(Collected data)
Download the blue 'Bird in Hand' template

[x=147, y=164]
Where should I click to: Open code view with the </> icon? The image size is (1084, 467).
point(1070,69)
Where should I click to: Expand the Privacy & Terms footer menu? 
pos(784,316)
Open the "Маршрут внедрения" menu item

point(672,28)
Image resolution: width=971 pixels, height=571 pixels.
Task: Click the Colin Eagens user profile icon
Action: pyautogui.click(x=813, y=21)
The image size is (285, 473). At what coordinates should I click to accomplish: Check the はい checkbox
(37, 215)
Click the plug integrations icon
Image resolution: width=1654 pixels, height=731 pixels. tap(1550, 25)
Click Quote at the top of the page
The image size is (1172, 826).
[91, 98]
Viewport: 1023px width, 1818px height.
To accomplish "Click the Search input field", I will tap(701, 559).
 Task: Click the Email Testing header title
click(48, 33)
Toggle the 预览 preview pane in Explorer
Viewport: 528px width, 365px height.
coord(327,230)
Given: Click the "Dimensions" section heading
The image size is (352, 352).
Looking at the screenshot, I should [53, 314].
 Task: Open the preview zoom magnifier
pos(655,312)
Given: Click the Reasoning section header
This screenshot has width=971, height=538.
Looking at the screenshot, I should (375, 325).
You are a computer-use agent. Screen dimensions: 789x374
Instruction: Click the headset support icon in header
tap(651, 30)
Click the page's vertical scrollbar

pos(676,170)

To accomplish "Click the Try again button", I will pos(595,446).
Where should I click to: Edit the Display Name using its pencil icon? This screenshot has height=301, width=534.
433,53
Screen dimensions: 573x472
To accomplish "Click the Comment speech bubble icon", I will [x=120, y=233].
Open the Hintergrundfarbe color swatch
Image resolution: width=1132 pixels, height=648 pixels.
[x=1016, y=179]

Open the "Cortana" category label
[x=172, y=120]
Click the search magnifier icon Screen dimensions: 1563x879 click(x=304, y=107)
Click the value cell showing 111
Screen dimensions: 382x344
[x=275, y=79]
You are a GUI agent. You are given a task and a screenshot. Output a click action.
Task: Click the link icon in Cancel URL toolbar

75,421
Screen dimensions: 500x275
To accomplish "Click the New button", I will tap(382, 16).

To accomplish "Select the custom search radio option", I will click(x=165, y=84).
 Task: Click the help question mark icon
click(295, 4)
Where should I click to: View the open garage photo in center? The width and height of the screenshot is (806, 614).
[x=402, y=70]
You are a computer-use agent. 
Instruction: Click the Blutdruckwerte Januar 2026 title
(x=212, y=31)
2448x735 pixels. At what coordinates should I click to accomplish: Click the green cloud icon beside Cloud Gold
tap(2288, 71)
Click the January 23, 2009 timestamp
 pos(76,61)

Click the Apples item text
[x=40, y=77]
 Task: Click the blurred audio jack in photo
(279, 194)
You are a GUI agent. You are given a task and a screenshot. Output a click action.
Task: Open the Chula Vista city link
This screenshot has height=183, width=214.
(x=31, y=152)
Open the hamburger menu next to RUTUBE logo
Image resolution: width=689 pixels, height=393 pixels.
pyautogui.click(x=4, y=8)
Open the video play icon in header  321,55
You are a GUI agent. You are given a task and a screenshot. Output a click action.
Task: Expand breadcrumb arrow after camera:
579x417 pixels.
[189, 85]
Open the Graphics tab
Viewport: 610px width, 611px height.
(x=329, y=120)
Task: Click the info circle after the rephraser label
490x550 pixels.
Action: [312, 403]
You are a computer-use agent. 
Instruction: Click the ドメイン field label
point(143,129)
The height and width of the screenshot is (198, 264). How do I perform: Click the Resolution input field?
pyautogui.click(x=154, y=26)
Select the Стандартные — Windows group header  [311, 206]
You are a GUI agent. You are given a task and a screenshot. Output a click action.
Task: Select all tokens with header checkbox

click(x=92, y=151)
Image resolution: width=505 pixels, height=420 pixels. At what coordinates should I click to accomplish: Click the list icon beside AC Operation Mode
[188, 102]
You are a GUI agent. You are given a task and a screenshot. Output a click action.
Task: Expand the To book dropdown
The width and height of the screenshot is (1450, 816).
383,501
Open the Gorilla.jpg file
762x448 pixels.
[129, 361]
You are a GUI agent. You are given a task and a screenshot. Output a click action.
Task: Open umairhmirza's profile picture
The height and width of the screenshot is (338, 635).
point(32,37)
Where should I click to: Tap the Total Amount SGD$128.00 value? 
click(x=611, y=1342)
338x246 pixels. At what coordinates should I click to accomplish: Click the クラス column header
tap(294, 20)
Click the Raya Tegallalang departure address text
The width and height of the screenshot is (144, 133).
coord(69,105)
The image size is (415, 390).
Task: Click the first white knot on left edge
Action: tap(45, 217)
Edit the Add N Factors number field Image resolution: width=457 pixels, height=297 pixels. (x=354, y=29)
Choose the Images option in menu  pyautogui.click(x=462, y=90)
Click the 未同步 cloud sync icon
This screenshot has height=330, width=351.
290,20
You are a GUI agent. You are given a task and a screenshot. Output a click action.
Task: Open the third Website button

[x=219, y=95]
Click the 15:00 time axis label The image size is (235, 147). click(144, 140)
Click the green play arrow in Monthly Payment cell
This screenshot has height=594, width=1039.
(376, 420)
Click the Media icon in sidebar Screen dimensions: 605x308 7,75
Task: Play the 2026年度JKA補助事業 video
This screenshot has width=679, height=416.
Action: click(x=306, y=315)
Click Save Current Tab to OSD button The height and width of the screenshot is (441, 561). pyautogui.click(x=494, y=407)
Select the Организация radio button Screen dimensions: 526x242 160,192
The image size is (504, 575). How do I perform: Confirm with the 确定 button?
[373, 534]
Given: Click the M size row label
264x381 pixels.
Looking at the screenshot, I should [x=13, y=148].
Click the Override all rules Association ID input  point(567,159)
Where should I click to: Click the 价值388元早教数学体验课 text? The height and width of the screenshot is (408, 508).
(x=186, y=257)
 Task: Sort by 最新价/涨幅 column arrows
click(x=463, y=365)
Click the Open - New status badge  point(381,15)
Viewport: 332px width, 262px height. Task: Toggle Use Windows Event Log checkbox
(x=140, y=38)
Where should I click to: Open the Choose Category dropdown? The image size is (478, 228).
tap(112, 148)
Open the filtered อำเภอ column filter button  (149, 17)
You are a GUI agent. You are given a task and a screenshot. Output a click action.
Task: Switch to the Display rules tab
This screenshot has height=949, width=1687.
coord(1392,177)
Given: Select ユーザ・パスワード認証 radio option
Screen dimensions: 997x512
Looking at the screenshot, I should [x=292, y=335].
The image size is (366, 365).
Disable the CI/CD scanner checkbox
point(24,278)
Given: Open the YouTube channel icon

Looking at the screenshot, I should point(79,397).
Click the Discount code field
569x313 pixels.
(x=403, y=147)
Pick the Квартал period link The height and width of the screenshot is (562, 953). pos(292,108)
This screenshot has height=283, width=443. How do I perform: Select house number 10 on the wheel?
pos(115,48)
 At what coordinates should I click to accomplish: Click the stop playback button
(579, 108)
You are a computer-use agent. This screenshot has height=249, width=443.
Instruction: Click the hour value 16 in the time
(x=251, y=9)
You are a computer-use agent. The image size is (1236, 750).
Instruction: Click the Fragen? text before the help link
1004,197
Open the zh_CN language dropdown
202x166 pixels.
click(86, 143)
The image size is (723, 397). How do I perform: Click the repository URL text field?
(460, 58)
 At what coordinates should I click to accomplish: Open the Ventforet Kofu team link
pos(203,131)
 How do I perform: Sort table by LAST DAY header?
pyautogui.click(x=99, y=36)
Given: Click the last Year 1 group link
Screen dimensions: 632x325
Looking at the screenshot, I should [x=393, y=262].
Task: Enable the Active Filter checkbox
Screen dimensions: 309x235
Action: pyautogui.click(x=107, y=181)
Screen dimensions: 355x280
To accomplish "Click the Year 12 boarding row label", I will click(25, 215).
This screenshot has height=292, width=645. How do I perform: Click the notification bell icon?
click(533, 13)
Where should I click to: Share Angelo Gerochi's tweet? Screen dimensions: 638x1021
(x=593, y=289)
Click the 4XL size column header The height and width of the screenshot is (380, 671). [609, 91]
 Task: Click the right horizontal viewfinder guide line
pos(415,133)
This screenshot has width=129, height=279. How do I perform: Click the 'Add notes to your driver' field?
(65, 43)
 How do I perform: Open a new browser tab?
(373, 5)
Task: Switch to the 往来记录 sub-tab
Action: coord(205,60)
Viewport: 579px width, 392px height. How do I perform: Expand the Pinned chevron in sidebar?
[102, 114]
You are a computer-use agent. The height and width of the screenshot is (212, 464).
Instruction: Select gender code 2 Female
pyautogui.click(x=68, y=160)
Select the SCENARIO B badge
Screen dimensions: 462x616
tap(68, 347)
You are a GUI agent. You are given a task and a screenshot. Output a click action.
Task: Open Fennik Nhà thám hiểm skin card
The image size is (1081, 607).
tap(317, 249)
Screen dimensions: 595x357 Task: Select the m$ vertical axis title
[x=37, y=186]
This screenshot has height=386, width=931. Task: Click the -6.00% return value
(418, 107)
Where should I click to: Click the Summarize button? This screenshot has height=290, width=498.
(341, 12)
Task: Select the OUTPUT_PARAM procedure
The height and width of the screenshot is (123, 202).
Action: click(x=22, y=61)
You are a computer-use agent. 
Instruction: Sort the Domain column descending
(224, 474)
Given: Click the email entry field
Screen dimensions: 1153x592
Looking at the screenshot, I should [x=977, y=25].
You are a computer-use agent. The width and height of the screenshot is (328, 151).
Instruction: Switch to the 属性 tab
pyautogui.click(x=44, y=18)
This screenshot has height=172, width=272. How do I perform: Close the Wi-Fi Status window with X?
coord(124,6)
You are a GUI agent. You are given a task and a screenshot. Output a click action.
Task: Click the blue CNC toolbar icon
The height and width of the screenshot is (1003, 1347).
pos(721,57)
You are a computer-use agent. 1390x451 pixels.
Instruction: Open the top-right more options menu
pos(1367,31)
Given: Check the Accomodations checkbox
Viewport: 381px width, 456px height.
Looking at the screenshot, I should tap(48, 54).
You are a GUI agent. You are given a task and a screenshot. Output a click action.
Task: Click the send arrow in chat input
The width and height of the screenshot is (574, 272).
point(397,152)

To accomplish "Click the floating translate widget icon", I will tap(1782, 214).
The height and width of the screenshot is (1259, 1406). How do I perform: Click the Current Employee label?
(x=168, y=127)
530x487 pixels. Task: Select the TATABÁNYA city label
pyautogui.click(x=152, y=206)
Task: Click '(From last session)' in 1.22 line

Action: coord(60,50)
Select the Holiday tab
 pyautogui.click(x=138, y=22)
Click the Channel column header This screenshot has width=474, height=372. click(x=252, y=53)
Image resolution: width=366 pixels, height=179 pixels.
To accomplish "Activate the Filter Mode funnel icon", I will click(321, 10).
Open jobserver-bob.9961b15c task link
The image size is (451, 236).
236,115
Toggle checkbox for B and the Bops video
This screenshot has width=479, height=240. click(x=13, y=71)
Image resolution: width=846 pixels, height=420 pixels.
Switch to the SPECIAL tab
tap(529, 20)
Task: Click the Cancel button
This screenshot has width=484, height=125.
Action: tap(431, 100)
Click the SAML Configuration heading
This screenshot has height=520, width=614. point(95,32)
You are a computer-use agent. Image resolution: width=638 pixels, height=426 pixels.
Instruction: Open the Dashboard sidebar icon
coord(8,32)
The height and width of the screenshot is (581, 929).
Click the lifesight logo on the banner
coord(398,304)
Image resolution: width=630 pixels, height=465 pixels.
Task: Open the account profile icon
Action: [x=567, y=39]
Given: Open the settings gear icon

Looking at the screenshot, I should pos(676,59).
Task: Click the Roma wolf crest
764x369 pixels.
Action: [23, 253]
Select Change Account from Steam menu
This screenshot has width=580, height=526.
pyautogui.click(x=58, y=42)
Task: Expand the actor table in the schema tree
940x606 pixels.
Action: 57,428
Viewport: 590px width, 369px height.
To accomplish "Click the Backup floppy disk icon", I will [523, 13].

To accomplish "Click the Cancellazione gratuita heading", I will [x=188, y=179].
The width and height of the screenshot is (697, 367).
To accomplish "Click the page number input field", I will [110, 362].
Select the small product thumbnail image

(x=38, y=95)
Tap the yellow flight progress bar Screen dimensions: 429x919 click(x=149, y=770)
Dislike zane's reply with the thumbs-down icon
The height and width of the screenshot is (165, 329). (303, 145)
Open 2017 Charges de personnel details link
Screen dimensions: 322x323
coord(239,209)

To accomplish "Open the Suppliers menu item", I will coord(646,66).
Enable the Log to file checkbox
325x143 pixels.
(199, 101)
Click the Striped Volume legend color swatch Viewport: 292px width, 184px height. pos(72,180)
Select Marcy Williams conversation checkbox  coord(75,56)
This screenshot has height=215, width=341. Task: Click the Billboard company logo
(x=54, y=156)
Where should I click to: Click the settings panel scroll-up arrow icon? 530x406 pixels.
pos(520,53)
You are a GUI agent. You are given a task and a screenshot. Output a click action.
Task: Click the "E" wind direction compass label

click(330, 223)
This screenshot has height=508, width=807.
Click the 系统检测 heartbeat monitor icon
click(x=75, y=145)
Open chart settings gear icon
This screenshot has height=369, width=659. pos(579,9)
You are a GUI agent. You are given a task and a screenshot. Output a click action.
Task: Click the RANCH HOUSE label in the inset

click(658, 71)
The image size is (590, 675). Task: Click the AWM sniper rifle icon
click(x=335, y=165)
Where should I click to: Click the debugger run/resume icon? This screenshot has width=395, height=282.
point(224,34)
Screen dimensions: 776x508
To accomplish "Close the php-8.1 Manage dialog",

*Directions for this task:*
Beginning at the line containing "Dislike zane's reply", repeat each line exactly through the last line of the entries, and include no other lines.

*Solution to this task:*
Dislike zane's reply with the thumbs-down icon
The height and width of the screenshot is (165, 329). (303, 145)
Open 2017 Charges de personnel details link
Screen dimensions: 322x323
coord(239,209)

To accomplish "Open the Suppliers menu item", I will coord(646,66).
Enable the Log to file checkbox
325x143 pixels.
(199, 101)
Click the Striped Volume legend color swatch Viewport: 292px width, 184px height. pos(72,180)
Select Marcy Williams conversation checkbox  coord(75,56)
This screenshot has height=215, width=341. Task: Click the Billboard company logo
(x=54, y=156)
Where should I click to: Click the settings panel scroll-up arrow icon? 530x406 pixels.
pos(520,53)
You are a GUI agent. You are given a task and a screenshot. Output a click action.
Task: Click the "E" wind direction compass label

click(330, 223)
This screenshot has height=508, width=807.
Click the 系统检测 heartbeat monitor icon
click(x=75, y=145)
Open chart settings gear icon
This screenshot has height=369, width=659. pos(579,9)
You are a GUI agent. You are given a task and a screenshot. Output a click action.
Task: Click the RANCH HOUSE label in the inset

click(658, 71)
The image size is (590, 675). Task: Click the AWM sniper rifle icon
click(x=335, y=165)
Where should I click to: Click the debugger run/resume icon? This screenshot has width=395, height=282.
point(224,34)
Screen dimensions: 776x508
To accomplish "Close the php-8.1 Manage dialog",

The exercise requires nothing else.